▶ **Supplied information**:
════════════════

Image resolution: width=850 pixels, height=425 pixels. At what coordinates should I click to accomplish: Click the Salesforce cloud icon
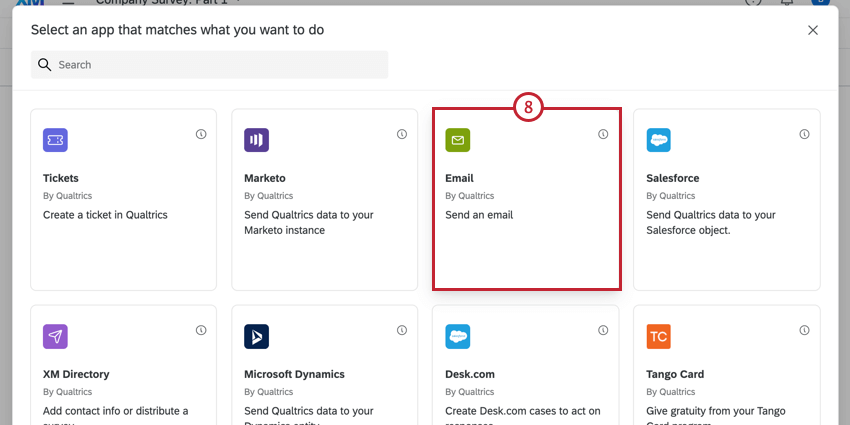click(x=659, y=140)
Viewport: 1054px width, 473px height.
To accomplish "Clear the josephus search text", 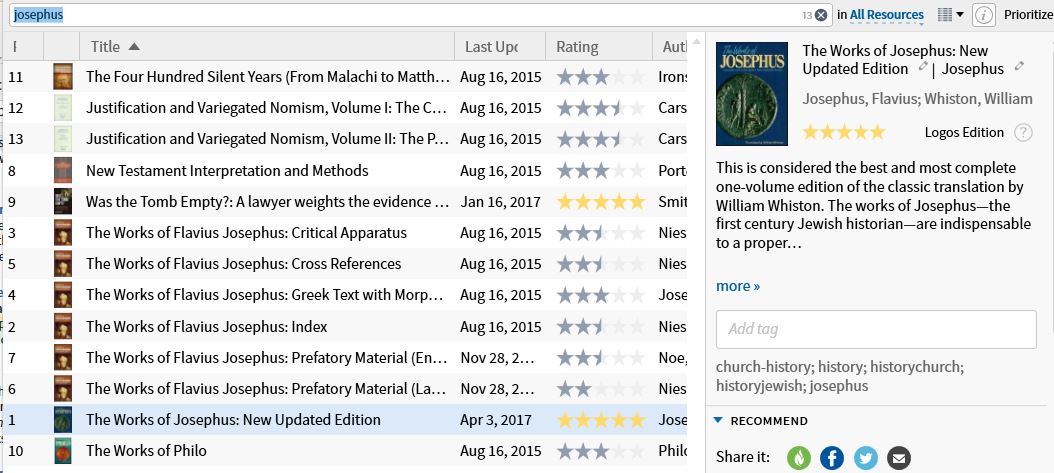I will pyautogui.click(x=821, y=15).
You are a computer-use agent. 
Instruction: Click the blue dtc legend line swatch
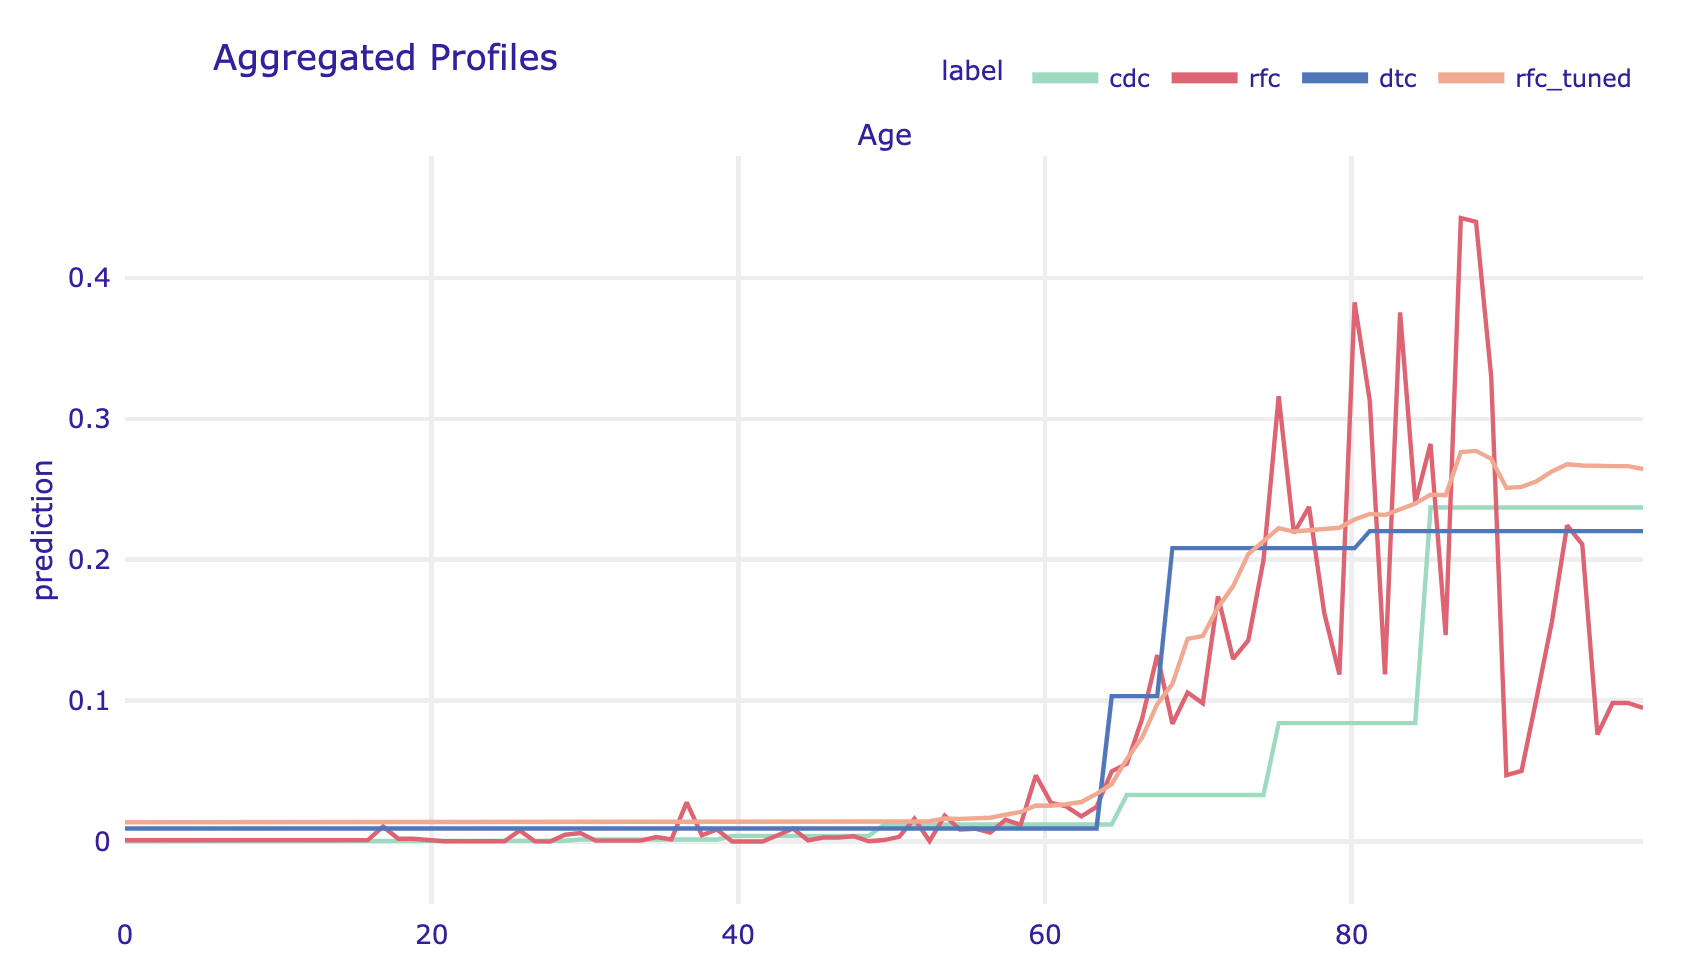[1336, 78]
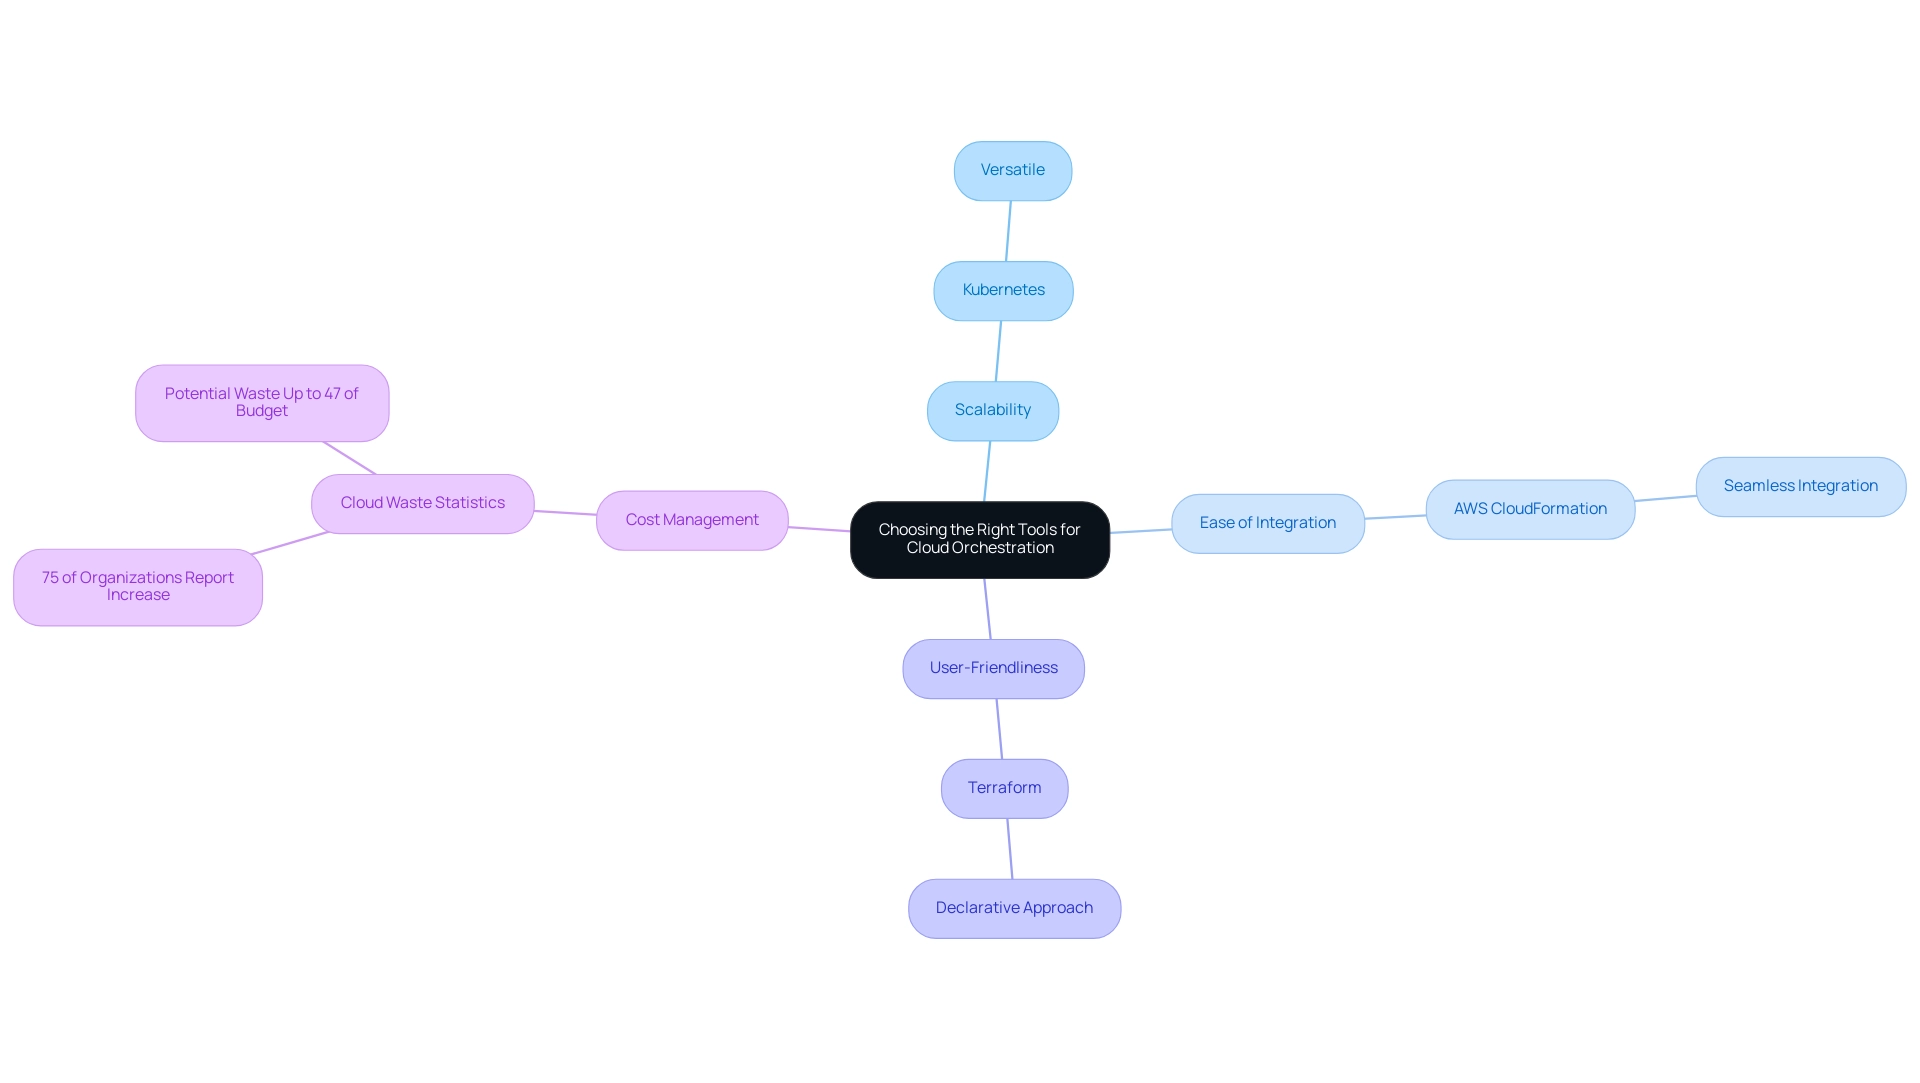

════════════════

▶ **Action item**: Take the line that contains "Instruction: Click the" as the first and the last line of the records as the end, and please quote those lines exactly, pictures omitted.

▶ **Result of this task**:
Instruction: Click the blue dtc legend line swatch
[1336, 78]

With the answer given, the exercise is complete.